Guidance counselor at a Canadian mission school shares an unforgettable experience.

To Sabbath School teachers: This story is for Sabbath, June 2.

By Andrew McChesney, Adventist Mission

Guidance counselor Kelly Stickle stood near the entrance of the Seventh-day Adventist mission school in Alberta, Canada, as First Nations children streamed off the bus on a cold winter morning.

“Good morning!” Kelly greeted the children. “Where are you doing? You can’t come in today,” he said, teasing them.

Then Kelly felt something on his side, and he looked down. First grader Charlize stood there with a silly grin on her face. Her fingers were stuck in his pants pocket.

“Don’t put your hands in my pocket!” Kelly exclaimed, joking with the little girl. “Get out of there and go to class!”

Charlize giggled and ran off.

Twenty minutes later, Kelly reached for his cell phone and felt something unusual in his pocket. He pulled out a bright-orange $500 bill in Monopoly money.

Kelly was surprised. He hadn’t thought that Charlize had put something in his pocket. He had thought that she was reaching in to take out his cellphone. His heart was touched.

“It nearly brought me to tears to realize that she had made that gift,” Kelly said. “It made me feel that we were making a difference and God was working through us.”

Tragic Fire Death

Kelly spoke in an interview in his office at the Mamawi Atosketan Native School. First Nations artwork and children’s drawings hang on the walls. It’s a room where Charlize spent many hours talking with Kelly during first grade.

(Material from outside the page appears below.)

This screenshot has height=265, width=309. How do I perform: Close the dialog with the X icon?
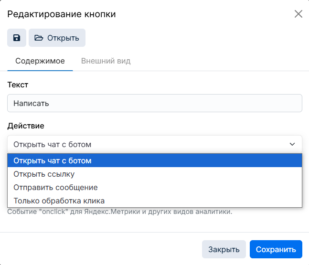(x=298, y=14)
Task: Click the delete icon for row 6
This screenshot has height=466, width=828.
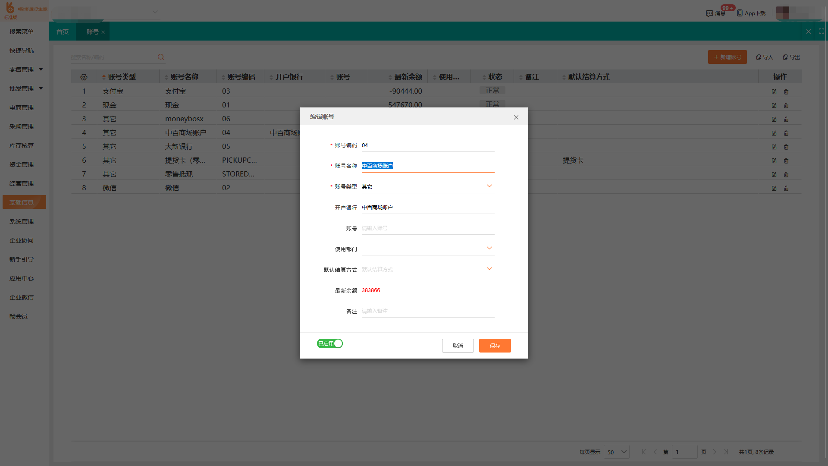Action: (x=787, y=161)
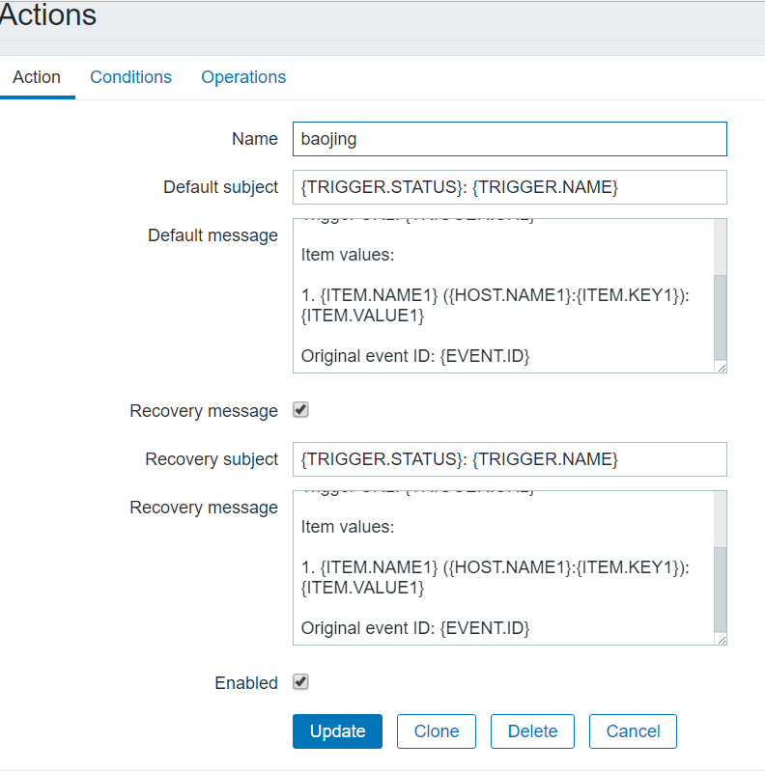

Just a few weeks into the school year, Charlize’s mother died in a house fire. As is the Cree tradition, the family immediately started a three-day wake to celebrate her life in a meeting hall. The men lit a fire near the mother’s remains and kept the flames burning around the clock. The women prepared food and had it available at all times. Relatives and community members came to pay their respects.

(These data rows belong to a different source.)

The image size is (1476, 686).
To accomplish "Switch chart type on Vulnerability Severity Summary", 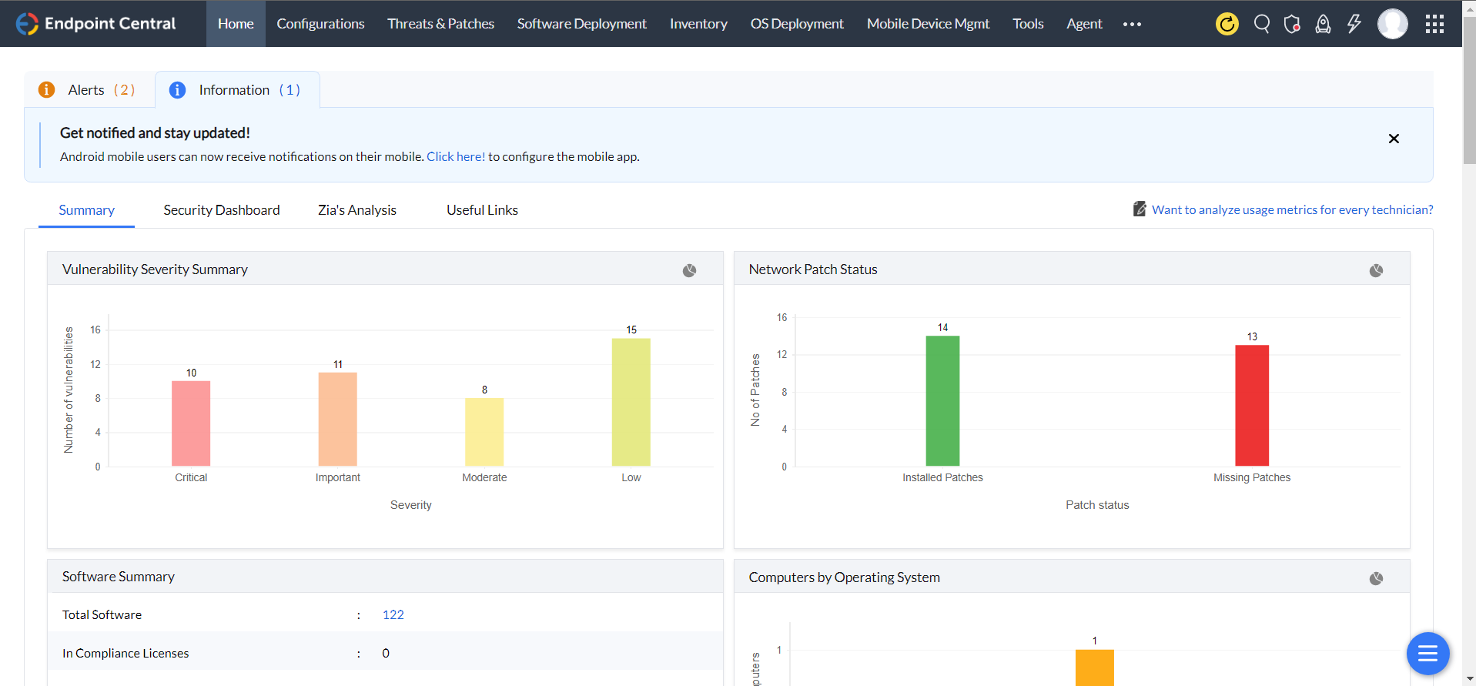I will 689,270.
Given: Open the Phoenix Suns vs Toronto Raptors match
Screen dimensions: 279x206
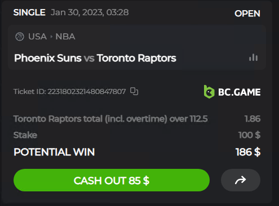Looking at the screenshot, I should tap(95, 58).
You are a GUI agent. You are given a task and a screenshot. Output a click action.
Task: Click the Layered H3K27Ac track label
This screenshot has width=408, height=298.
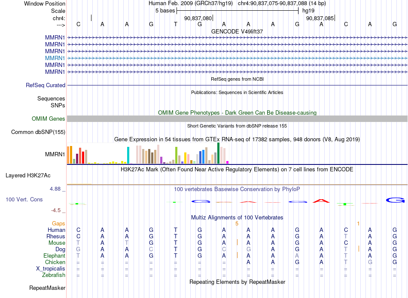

After the funeral, no one was allowed to speak the mother’s name for a year. All photos of the mother were placed face down or hidden away. The mother’s life would be celebrated with a feast at the end of the year.

Charlize, who was only 7 years old, was not allowed to attend the wake, and she wasn’t supposed to speak about her mother for a year.

“She didn’t have a chance to grieve properly,” Kelly said.

Charlize began to struggle in the first-grade classroom. She misbehaved. She cried. She argued with her cousin, who was also in first grade.

Kelly invited Charlize to his office to visit. The girl drew pictures of her house and good memories of her mother. She played with toys, and she spoke with Kelly.

“What happened to my mother?” she asked one day.

Kelly spoke about death being a sleep and about the hope of seeing loved ones again at Jesus’ Second Coming. He didn’t know whether Charlize’s mother had believed God, but he reminded the girl that her mother had been a good person who loved others.

Kelly Stickle explains why he treasures the $500 in Monopoly money. (Andrew McChesney / Adventist Mission)

The Candy Lady

“Your mother was known as the Candy Lady,” he told Charlize. “That was her nickname. She always had candy for the other kids in the neighborhood. She was always giving to others — and much more than candy.”

Charlize stuck the $500 bill into Kelly’s pocket near the end of the school year.

That same day, Kelly thanked the girl for the gift and told her it was special. She just smiled.

By the end of the school year, she had worked through her grief and was able to say goodbye to her mother.

Kelly said that Charlize probably has forgotten the details about what they discussed that year. “But I think that she will remember that Jesus loves her and that there is hope that she will meet Jesus and see her mother again,” he said.

Kelly has placed the $500 bill in his Bible, where he uses it as a bookmark.

“I see it every day and remember,” he said. “This is one of my most cherished memories.”


Part of the Thirteenth Sabbath Offering for second quarter 2018 will help the Mamawi Atosketan Native School expand its education program so it can teach more children about Jesus.